How Does Animation Work?
- Whether you're talking animation or live action photography filming, the basic science of moving pictures is the same. When a person views a moving object in real life, the human brain retains the image of a moving object for longer than that image is actually present. This creates an opportunity to convince the brain's image processing centers that a series of fast, still images are actually moving pictures. While live action filming takes a series of still, chronological images of moving objects to be played back in sequence, animation synthesizes this process through the creation of individual frames by artists. The human brain will perceive motion when watching a series of moving images presented at a speed as slow as 10 frames per second, but the motion will appear jerky. A rate of 16 images per second creates an impression of a moving image virtually indistinguishable from live motion.
- Traditional animation is created when an animator, or group of animators, makes a series of still images which are photographed and used to create film, or played in a sequence using a computer program. Each individual drawing represents a fraction of a section of the progress of a moving image. The art of animation drawing is therefore highly complex because it requires not only the skill of drawing, but the skill of observing and capturing very gradual changes in movement and lining up each drawing accurately with the last. The process of hand animation is usually streamlined through the use of animation cells. An animation cell is a sheet of clear plastic which is laid over a finished drawing. The finished drawing contains the background of the animated scene and any objects that won't be moving during the scene, while a series of cells are painted with the progressive images of the characters and moving objects. This saves time by requiring the animator(s) to only draw multiple images of the few moving objects rather than the entire scene. It also keeps the background consistent.
- Computer animation is the process of creating animation with computer imaging. It is used for television, ads and video games and can be created in a number of ways. Three-dimensional image design programs create virtual models of objects in a movable, computer generated view. Once an object and settings are fully created, the computer program can be used to create virtually any "camera angle" image of the object and record a still frame to be used for animation. Once this is finished, the animation can be created in one of two ways: animators can move the models and record all individual images to be assembled into frames (as they are with traditional animation), or a computer can generate some of the frames automatically. The latter is done through the use of "key frame" programs that generate automatic gradient images between two different pictures. For example, a key frame program that was given an image of a ball as it hit the ground and an image of a ball that had bounced three feet in the air could automatically animate the bounce by generating "in-between" images of the ball moving gradually higher in the air.

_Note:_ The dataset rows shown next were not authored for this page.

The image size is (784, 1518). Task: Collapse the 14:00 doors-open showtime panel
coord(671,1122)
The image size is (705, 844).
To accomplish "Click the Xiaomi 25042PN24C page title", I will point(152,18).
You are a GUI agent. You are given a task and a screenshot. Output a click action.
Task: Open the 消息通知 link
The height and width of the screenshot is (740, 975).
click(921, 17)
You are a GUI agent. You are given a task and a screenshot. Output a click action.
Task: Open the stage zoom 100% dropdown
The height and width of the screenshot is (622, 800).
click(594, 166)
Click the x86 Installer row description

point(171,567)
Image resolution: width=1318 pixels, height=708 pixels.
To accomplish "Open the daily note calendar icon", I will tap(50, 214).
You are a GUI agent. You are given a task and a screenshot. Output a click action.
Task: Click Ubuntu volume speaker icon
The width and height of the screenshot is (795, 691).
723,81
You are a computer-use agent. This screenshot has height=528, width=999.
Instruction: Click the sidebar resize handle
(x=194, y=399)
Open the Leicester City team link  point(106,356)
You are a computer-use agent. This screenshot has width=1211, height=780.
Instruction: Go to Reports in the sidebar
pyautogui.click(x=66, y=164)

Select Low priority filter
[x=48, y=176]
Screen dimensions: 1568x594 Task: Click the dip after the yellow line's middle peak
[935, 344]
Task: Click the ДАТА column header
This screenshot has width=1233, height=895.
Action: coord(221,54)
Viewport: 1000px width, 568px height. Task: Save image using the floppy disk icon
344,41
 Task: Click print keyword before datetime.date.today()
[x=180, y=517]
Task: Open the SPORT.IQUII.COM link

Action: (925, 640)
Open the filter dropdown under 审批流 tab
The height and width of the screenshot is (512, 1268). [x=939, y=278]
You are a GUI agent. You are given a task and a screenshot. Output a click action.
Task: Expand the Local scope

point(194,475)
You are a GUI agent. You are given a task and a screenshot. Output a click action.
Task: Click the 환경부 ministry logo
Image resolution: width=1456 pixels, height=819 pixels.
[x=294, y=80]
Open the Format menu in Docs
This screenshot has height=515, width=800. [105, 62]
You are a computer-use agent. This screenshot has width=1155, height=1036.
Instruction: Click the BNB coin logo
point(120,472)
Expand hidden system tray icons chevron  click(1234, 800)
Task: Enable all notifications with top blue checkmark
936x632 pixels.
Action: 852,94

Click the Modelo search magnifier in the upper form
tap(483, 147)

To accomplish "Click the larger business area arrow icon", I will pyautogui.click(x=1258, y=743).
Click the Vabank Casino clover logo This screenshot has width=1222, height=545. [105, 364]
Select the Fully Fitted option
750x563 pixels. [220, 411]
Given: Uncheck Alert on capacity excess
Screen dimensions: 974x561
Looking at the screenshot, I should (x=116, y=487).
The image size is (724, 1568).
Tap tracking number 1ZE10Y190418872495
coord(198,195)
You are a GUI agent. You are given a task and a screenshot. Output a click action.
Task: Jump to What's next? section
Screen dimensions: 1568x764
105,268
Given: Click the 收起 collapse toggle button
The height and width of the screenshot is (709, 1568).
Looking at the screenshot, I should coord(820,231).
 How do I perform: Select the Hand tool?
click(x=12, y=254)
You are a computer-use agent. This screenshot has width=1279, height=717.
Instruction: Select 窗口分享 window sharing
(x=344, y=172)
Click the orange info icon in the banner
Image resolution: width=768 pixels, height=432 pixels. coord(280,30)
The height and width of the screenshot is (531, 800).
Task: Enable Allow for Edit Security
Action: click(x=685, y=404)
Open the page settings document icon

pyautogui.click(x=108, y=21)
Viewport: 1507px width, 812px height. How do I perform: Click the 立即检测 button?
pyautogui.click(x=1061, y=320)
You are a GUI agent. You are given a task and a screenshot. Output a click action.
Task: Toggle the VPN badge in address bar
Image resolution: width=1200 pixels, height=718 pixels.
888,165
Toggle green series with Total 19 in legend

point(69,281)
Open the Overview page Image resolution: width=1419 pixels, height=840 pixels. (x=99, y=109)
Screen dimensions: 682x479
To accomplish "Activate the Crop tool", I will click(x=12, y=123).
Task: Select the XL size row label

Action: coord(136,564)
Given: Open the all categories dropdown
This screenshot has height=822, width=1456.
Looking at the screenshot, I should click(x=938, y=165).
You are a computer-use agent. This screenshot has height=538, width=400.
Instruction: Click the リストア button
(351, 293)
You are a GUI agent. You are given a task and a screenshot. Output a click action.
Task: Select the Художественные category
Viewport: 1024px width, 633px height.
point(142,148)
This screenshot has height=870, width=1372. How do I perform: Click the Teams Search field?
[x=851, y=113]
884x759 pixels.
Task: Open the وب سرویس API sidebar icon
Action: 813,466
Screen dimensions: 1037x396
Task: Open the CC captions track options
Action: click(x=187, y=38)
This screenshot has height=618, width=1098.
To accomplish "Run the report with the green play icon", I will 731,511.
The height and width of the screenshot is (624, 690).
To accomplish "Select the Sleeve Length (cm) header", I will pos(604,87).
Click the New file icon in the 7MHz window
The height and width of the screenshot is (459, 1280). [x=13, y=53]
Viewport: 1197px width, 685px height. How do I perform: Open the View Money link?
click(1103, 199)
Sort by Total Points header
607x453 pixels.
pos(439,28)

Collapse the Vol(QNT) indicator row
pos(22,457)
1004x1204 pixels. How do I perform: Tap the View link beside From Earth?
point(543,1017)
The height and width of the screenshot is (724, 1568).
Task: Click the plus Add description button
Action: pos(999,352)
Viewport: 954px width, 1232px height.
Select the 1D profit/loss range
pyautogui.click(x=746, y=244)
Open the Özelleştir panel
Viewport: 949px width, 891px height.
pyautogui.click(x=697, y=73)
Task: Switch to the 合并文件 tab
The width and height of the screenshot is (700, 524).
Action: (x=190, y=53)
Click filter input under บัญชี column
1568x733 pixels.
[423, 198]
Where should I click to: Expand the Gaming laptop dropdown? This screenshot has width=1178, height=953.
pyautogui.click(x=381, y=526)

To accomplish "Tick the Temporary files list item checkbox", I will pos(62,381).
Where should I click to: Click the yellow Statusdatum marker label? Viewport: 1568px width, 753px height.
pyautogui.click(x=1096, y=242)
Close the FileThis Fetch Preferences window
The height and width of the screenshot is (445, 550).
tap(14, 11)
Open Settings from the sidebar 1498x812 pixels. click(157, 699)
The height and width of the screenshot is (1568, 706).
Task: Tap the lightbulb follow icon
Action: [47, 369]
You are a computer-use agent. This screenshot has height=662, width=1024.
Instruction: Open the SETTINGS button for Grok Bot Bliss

- Animation can also be created using a more traditional process on a computer. Instead of creating animation frames using modeling programs or ink and paper, artists draw two-dimensional frames using image editing programs. The resulting animation has the appearance of being hand-created, but can be made with the efficiency of computer animation. Clear cells are not required, since each frame can be saved, then instantly copied before being altered to become the next frame. This gives the animator more freedom to animate a higher percentage of objects in the composition (since there is no need for a fixed background), while eliminating much of the troublesome work involved in lining up images with one another.